The effects of the oil boom on North Dakota’s Native American tribes is the third recent development which calls for attention. The impacts of oil production have been keenly felt on the Fort Berthold Reservation, which is responsible for approximately 40% of oil produced within North Dakota. Earlier in the year the Mandan, Hidatsa, and Arikara Nation established a nonprofit commission—the West Segment Regulatory Commission—to help regulate oil production in one portion of the Reservation, which is home to approximately 1,000 tribal members. The West Segment is also the site of significant oil-related activity. The Commission, comprised of a five-member panel, has been given the authority to regulate trucking companies, oil company employees, as well as various aspects of oil development including the presence of “man camps” housing oil company employees. Recent regulatory efforts have included requirements tailored to truck companies: these entities must register their trucks and employees alongside installing tracking monitors which will relay information to a central dispatch regarding the contents of trucks and the identity of their drivers, among other information. The council’s corporate charter received unanimous approval from the Fort Berthold Tribal Council, with the Commission itself described by some as a pilot project meant to increase the degree of tribal supervision over natural resource development activities taking place on tribal land.
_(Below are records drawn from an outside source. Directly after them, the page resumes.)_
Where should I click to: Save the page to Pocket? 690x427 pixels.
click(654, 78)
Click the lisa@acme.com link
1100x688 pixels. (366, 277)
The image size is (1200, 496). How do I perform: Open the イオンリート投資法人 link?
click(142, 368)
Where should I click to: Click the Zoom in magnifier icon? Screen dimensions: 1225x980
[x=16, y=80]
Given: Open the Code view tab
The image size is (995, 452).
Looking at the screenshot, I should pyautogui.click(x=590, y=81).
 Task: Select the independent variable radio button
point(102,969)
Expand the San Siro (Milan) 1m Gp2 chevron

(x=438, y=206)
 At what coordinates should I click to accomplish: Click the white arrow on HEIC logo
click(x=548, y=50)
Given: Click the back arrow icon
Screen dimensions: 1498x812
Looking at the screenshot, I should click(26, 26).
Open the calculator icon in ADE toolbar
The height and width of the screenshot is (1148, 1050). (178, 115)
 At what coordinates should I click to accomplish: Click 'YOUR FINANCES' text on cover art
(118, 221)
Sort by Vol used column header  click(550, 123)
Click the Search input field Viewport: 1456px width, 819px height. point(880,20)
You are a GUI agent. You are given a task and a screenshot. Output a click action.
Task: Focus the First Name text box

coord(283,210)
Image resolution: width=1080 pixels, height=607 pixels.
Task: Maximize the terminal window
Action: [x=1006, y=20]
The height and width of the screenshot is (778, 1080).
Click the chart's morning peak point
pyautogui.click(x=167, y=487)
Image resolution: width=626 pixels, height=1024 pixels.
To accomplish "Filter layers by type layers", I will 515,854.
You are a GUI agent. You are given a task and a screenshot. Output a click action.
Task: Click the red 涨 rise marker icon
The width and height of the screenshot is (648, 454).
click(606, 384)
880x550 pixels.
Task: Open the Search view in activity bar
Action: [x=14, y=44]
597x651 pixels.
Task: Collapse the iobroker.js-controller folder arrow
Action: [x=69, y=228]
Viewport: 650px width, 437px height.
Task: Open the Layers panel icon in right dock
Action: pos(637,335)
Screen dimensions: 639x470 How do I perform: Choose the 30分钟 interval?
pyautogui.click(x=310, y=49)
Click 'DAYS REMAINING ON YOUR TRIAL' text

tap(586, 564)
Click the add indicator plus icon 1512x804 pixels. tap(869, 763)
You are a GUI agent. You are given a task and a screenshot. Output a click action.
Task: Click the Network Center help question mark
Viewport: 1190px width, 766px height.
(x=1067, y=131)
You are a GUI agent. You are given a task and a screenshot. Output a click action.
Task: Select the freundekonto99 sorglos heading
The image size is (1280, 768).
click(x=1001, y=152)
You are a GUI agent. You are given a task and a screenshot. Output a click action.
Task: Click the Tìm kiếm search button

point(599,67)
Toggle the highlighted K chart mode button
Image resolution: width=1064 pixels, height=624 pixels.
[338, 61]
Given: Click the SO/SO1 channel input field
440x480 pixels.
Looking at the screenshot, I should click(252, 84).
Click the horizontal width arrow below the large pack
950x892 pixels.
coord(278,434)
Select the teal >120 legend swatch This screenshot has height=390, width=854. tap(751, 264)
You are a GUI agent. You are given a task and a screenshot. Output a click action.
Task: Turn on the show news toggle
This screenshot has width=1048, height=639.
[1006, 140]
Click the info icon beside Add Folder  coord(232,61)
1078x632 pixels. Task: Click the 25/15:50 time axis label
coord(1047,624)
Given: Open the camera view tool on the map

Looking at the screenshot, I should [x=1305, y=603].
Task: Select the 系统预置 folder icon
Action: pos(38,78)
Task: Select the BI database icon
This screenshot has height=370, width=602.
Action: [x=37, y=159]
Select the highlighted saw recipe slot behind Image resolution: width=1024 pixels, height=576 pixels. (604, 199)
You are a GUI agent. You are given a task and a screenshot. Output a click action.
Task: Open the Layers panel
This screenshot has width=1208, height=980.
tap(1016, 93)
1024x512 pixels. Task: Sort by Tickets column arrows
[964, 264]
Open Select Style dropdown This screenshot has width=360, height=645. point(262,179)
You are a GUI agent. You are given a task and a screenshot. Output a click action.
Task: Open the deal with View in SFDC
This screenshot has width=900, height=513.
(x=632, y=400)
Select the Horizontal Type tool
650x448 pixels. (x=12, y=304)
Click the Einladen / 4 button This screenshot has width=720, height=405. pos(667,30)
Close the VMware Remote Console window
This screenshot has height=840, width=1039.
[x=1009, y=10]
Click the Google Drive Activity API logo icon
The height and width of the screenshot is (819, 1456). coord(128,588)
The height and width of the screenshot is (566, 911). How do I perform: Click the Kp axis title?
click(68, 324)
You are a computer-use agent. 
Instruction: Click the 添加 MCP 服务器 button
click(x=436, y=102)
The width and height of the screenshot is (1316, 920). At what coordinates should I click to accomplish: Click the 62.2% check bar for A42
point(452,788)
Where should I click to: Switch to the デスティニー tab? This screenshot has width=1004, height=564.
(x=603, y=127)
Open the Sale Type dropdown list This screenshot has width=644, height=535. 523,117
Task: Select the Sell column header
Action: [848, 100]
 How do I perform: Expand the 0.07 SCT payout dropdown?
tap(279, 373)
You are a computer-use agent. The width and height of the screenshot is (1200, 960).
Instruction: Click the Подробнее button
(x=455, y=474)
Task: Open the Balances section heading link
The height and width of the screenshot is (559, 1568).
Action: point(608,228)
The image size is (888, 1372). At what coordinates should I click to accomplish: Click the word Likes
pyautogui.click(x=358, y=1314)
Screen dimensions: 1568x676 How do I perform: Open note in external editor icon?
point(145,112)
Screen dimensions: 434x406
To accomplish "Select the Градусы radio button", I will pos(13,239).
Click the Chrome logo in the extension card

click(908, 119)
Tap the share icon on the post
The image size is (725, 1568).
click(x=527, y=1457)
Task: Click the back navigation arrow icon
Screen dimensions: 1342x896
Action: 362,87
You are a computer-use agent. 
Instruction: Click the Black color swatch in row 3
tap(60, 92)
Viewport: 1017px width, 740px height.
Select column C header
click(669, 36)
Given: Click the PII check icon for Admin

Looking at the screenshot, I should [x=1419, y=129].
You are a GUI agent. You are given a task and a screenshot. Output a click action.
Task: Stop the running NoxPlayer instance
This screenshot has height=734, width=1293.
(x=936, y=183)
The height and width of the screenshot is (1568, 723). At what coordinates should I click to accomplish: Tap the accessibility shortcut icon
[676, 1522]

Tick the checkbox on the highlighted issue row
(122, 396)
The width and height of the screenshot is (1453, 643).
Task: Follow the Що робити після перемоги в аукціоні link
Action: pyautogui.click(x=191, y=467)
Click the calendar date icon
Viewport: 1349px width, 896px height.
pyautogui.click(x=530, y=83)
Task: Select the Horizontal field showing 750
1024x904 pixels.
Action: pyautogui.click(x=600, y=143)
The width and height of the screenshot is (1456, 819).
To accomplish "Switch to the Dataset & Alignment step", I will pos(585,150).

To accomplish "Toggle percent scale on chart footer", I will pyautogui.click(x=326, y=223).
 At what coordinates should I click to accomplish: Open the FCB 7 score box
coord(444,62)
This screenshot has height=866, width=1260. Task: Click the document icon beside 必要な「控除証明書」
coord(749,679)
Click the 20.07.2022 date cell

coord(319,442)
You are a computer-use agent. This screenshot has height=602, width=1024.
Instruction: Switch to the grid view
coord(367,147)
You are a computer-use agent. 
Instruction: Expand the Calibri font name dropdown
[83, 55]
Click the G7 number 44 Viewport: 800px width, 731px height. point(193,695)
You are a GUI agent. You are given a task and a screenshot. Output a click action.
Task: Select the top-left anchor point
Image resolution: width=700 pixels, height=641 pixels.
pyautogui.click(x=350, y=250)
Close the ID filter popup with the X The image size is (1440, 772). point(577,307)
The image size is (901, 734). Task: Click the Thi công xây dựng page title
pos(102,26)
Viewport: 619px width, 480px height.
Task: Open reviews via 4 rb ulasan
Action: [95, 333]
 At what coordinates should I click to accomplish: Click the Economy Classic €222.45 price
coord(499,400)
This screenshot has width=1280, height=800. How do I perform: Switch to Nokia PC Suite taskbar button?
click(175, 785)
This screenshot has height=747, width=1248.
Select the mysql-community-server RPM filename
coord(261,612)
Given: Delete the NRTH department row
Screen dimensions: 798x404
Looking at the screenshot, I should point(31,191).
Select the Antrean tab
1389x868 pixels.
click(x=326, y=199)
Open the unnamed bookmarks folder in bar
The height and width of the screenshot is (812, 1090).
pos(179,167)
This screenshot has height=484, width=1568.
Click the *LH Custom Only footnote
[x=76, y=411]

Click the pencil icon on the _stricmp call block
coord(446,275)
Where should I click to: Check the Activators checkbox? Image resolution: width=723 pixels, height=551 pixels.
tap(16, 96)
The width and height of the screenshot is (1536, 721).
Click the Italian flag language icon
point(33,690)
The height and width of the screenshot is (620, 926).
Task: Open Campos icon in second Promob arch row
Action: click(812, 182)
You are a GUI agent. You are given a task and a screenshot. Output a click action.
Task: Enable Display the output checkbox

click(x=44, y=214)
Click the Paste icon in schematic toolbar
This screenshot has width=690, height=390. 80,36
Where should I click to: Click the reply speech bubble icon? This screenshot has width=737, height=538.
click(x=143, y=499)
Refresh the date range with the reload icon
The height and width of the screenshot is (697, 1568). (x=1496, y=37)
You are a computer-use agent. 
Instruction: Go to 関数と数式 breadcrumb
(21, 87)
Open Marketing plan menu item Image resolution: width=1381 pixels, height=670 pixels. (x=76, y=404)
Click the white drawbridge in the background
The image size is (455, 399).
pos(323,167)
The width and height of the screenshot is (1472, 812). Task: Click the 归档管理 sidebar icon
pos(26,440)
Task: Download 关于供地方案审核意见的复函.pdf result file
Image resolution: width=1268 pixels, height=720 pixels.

A third of North Dakota’s oil production occurs on federal and tribal land. These lands would have been the subject of new rules that the Bureau of Land Management (BLM) issued and expected to go into effect in June 2015. However, the BLM rules are now subject to preliminary injunctions arising from a lawsuit in district court led by Wyoming, Utah, Colorado, and North Dakota. As a result, the BLM rules will not be implemented until, and depending upon, the conclusion of litigation. Judge Scott Skavdahl found that the BLM acted outside the ambit of its statutory authority in promulgating the rules. In addition, Judge Skavdahl noted arguments by the Ute Indian Tribe claiming that the BLM had failed to consult with the tribe on an appropriate government-to-government basis—a requirement of the BLM’s policies. The litigation will doubtless continue to impact regulations in North Dakota by ensuring, for the time being, an absence of federal rules.
While economic fortunes continue to hinge on broader trends—including international oil prices—local, state, and tribal responses to oil production in North Dakota can be expected to impact the future of fracking in the Bakken, and beyond, for years to come.